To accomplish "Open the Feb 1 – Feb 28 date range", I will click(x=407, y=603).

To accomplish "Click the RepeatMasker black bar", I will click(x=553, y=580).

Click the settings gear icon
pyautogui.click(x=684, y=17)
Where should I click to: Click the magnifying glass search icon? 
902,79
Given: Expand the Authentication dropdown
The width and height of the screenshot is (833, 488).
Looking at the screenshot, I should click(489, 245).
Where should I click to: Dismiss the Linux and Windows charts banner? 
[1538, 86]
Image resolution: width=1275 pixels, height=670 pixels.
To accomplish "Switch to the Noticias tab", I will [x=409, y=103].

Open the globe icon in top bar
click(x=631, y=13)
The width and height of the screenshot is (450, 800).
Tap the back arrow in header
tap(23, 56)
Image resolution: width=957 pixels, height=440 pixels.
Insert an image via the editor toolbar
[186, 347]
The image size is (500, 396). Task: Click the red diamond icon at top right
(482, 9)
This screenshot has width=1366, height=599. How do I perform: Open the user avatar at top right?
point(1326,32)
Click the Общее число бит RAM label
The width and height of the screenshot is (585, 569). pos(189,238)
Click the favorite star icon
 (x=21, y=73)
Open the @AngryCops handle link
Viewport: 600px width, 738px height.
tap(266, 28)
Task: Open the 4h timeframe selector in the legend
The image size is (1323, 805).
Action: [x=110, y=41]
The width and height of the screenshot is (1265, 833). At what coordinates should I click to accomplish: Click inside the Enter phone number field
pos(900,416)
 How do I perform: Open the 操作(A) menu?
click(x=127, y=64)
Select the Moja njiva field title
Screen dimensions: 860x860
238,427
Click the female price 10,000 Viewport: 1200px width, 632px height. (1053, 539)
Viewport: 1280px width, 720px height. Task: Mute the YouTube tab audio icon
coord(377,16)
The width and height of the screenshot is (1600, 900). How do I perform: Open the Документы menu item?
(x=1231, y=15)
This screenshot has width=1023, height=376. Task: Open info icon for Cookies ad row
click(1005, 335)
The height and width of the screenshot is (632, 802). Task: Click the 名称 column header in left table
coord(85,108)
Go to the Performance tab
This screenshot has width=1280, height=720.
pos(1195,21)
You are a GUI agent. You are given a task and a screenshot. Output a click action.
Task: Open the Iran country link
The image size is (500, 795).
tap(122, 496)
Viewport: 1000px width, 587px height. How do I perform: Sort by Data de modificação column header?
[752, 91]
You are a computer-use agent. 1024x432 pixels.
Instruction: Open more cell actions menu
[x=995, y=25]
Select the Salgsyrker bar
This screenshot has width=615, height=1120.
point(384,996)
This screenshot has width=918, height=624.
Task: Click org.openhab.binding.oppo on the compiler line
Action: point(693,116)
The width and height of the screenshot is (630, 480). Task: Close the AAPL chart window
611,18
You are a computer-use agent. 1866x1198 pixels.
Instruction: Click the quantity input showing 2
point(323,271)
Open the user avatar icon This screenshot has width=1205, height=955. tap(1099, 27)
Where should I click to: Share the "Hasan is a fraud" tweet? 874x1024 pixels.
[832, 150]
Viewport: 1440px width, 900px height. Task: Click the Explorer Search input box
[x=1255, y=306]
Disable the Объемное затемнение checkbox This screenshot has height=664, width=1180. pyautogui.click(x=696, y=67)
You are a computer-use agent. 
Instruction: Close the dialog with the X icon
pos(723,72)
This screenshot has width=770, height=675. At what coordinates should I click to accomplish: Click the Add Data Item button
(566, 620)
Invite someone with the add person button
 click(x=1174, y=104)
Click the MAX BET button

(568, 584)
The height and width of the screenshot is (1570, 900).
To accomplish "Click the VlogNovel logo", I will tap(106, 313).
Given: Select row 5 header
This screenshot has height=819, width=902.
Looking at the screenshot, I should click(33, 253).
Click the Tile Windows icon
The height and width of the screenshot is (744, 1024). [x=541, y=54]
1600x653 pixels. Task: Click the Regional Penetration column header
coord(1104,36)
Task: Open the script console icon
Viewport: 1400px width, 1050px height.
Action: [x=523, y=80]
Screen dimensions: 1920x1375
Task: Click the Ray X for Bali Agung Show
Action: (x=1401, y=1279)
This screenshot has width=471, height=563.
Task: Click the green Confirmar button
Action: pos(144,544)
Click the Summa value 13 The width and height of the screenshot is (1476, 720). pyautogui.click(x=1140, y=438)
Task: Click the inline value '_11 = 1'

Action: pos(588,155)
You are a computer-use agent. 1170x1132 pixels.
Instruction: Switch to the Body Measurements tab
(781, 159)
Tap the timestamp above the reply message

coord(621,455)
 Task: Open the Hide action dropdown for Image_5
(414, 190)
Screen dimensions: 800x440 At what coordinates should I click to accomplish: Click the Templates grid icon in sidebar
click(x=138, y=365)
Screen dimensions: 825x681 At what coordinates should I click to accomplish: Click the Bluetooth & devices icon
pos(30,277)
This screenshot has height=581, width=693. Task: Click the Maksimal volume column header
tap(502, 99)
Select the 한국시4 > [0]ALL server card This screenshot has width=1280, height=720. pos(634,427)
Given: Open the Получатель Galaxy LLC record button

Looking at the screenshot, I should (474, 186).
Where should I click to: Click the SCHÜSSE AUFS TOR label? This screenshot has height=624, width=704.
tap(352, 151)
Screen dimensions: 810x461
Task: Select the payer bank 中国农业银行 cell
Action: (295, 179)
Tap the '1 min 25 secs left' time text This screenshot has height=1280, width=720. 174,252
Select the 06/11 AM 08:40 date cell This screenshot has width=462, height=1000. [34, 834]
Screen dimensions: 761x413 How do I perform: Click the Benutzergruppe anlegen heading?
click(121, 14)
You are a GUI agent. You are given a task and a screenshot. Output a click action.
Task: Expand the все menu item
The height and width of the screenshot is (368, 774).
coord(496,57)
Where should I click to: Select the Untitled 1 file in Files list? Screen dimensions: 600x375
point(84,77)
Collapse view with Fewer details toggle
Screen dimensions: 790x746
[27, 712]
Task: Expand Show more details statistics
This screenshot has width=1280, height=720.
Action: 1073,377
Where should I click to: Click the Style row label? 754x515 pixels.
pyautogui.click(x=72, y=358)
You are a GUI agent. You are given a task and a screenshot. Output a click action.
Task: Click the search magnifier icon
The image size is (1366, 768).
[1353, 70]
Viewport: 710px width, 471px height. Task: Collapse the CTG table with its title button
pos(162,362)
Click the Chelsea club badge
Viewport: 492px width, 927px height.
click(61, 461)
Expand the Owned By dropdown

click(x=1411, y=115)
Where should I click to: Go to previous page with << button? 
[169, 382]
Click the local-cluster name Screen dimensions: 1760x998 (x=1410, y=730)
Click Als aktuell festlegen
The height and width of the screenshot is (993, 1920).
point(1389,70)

### To do:
From the records above, repeat exactly the lines from the one with "The width and height of the screenshot is (1600, 900)." through the one with "Select the Salgsyrker bar", both included.

### Written response:
The width and height of the screenshot is (1600, 900). How do I perform: Open the Документы menu item?
(x=1231, y=15)
This screenshot has width=1023, height=376. Task: Open info icon for Cookies ad row
click(1005, 335)
The height and width of the screenshot is (632, 802). Task: Click the 名称 column header in left table
coord(85,108)
Go to the Performance tab
This screenshot has width=1280, height=720.
pos(1195,21)
You are a GUI agent. You are given a task and a screenshot. Output a click action.
Task: Open the Iran country link
The image size is (500, 795).
tap(122, 496)
Viewport: 1000px width, 587px height. How do I perform: Sort by Data de modificação column header?
[752, 91]
You are a computer-use agent. 1024x432 pixels.
Instruction: Open more cell actions menu
[x=995, y=25]
Select the Salgsyrker bar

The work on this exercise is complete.